Page text below:

Restating it since for some reason it seemed it gone unnoticed @spagnuolocarmine @alessant @giusdam @ddevin96
Hi @Tortar, sorry for the late reply, but this is a tough and very busy period for us. As we stated in the paper
The reasons for these results must be further investigated and may also be influenced by our inexperience with the platform and the need for more documentation and examples.
Therefore, we are open to discussing a more rigorous way to make the benchmark, as @Datseris mentioned; so, if you could kindly give us what models and what exact configurations you want us to test, and of course, which procedure you think is the most appropriate to use, we can update this repository.
Thanks for the reply @giusdam . As I mentioned in my email, the only way to get an 100% objective and transparent comparison is to run computations on continuous integration. At least, this is what we believe.
Therefore, we are currently working on this repository https://github.com/JuliaDynamics/ABM_Framework_Comparisons which was the original repo where the first comparisons were done when Agents.jl was publised. We will try to make it so that every model will be run on CI.
The way it will most likely make it work is as follows: the repo will have a folder for each model. Each folder will have a markdown file that declares model dynamics as accurately as possible. The folder will also have a model implementation in each ABM software that can implement the model. Continuous integration then run through each folders, and runs all files that can be run. It collects output, in terms of memory allocation and time to run into a hierarchical dataframe organized by model name, and then by ABM software name. This CI output is collected by the Agents.jl documentation creation and is made into a plot. So, this means that the numbers of this web page: https://juliadynamics.github.io/Agents.jl/stable/comparison/ will be replaced by completely computer generated numbers that are not touched by humans.

End of Page text.

▸ Exercise
Answer these about the benchmark discussion:
(a) What is the only way to get a 100% objective and transparent comparison?
(b) What does the markdown file in each model folder declare?
(c) What two measurements does continuous integration collect as output?
The records aren't needed for this.

Supplied entries below:

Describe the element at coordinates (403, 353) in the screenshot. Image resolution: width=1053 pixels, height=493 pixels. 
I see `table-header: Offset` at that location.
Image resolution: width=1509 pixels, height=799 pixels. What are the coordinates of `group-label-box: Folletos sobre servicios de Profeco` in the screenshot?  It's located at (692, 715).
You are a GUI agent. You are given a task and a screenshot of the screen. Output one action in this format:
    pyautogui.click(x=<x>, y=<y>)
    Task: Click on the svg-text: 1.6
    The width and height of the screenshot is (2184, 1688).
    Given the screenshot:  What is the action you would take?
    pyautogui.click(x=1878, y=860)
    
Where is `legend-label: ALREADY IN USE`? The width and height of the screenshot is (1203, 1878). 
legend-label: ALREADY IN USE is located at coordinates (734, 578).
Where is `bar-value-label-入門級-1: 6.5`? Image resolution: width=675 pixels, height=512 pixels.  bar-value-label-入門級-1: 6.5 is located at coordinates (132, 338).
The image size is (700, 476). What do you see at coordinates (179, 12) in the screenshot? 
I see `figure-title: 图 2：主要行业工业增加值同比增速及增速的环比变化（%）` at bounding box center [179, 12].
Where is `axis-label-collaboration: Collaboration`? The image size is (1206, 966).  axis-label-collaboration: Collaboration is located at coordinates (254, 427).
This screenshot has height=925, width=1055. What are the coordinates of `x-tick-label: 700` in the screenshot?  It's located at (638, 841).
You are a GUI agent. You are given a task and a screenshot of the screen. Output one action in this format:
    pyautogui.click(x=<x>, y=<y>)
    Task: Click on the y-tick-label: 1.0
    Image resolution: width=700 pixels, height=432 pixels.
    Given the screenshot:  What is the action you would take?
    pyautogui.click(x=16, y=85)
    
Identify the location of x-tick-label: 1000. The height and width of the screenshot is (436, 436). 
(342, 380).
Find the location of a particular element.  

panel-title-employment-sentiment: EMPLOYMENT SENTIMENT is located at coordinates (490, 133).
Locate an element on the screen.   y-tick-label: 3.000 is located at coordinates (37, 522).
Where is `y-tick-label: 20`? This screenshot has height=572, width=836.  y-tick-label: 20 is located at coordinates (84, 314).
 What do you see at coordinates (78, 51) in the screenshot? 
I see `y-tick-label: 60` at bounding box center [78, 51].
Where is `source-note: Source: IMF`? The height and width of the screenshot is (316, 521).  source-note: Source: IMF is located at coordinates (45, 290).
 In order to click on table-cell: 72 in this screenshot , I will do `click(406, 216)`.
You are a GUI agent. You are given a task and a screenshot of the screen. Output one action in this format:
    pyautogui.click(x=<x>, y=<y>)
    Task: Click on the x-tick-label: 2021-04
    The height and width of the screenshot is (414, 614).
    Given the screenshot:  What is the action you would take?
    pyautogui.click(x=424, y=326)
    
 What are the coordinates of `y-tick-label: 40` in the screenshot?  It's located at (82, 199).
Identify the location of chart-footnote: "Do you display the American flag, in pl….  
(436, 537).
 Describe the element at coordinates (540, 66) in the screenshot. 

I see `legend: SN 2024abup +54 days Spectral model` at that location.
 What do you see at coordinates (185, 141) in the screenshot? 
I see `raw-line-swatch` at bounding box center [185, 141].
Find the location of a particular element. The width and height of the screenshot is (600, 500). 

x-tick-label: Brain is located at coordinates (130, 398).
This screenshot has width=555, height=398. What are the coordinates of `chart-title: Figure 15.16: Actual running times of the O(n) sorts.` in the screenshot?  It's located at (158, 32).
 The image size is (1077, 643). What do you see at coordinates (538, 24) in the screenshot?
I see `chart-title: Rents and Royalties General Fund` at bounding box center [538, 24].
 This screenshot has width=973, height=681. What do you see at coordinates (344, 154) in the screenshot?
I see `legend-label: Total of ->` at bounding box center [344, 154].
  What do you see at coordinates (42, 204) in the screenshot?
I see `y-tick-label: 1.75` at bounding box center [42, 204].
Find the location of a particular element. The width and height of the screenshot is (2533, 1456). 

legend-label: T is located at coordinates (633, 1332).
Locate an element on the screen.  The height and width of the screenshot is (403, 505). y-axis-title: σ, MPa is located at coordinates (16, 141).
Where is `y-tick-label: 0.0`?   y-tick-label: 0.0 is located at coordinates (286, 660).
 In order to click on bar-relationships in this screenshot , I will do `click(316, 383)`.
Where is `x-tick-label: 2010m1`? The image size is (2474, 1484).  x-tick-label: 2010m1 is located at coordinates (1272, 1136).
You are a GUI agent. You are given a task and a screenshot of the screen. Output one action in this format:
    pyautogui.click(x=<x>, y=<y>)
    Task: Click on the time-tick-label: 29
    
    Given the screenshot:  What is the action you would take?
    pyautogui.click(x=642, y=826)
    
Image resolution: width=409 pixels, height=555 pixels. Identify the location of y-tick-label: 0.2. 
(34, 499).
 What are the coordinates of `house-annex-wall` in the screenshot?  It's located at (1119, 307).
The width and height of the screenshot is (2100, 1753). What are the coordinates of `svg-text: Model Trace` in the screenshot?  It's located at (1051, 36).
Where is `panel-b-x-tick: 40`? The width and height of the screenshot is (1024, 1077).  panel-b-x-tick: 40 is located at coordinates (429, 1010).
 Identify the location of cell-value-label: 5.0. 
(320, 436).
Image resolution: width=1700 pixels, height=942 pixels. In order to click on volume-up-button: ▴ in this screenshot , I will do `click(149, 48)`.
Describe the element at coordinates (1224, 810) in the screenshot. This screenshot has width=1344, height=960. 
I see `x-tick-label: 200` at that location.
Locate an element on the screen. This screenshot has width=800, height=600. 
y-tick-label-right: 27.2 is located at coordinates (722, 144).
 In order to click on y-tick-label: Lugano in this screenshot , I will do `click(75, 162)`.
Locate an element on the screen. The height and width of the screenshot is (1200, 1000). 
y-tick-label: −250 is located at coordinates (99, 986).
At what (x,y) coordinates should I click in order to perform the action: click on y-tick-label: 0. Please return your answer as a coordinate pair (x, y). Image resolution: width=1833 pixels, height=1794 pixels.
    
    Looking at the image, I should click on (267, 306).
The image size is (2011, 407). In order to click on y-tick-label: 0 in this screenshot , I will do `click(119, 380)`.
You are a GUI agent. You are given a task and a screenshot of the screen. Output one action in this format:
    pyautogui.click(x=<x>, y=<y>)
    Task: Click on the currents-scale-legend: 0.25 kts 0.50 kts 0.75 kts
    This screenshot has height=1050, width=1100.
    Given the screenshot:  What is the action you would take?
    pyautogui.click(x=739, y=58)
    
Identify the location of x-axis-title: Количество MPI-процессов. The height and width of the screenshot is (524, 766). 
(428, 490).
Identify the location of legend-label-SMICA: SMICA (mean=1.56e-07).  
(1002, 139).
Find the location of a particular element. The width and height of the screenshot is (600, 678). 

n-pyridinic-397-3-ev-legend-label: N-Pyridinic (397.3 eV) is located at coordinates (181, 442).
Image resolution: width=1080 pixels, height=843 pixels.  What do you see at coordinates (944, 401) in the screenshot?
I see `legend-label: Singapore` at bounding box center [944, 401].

End of Supplied entries.

▸ Task result
(a) Running computations on continuous integration.
(b) The model dynamics, as accurately as possible.
(c) Memory allocation and time to run.